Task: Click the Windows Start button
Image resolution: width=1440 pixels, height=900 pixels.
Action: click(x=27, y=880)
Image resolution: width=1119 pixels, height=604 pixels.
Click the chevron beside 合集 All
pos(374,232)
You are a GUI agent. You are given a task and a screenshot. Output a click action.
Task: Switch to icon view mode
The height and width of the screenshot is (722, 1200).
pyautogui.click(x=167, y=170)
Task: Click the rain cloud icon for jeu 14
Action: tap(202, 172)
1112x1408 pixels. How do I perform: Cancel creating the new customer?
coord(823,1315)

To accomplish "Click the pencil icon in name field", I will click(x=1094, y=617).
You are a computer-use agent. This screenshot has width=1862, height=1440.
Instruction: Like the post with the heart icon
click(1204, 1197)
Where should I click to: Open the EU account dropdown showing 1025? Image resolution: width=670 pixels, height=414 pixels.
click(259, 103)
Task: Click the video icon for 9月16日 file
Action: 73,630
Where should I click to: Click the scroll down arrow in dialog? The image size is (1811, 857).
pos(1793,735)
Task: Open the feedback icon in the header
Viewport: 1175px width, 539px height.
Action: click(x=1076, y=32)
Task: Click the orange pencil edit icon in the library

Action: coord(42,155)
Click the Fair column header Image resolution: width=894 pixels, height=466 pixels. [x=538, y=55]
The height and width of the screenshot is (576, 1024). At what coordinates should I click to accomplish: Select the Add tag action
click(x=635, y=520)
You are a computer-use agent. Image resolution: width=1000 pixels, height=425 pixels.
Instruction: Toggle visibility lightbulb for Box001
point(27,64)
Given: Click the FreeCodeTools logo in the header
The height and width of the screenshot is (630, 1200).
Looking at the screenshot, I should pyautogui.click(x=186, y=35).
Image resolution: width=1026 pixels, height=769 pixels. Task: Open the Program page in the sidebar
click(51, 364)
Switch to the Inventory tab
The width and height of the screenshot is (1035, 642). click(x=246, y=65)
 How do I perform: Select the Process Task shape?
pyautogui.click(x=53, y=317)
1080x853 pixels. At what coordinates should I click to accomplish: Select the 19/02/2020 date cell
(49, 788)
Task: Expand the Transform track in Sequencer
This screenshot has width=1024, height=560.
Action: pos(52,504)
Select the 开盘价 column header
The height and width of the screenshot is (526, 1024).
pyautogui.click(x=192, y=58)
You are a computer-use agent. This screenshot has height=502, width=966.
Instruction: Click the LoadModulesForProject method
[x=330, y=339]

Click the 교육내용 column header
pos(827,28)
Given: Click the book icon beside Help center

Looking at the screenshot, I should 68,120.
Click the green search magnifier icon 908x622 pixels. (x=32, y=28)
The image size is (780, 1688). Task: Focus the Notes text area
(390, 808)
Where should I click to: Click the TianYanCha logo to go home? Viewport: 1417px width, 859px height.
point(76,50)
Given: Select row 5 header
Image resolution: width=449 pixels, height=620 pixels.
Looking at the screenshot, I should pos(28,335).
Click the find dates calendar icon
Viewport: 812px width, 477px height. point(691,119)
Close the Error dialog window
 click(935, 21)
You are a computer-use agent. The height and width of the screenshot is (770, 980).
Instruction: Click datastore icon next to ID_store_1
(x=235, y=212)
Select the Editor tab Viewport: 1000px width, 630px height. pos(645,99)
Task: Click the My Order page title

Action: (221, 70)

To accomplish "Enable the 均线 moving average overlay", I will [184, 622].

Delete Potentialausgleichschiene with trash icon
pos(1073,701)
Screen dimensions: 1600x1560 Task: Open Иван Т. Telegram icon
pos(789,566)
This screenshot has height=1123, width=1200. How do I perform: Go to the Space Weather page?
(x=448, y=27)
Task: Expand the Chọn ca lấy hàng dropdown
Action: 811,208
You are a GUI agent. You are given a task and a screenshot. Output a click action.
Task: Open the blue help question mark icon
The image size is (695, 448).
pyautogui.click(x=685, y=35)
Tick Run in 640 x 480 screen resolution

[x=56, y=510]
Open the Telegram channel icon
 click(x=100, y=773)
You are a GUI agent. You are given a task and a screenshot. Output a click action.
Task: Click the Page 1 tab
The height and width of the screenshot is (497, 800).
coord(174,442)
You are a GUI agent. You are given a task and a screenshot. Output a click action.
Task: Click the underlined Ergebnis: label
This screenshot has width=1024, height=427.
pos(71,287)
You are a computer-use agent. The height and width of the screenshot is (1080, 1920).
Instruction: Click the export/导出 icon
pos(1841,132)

————

Problem statement | Work out how many lines of the material contain the word "will" and answer with that number only.

Expected answer | 2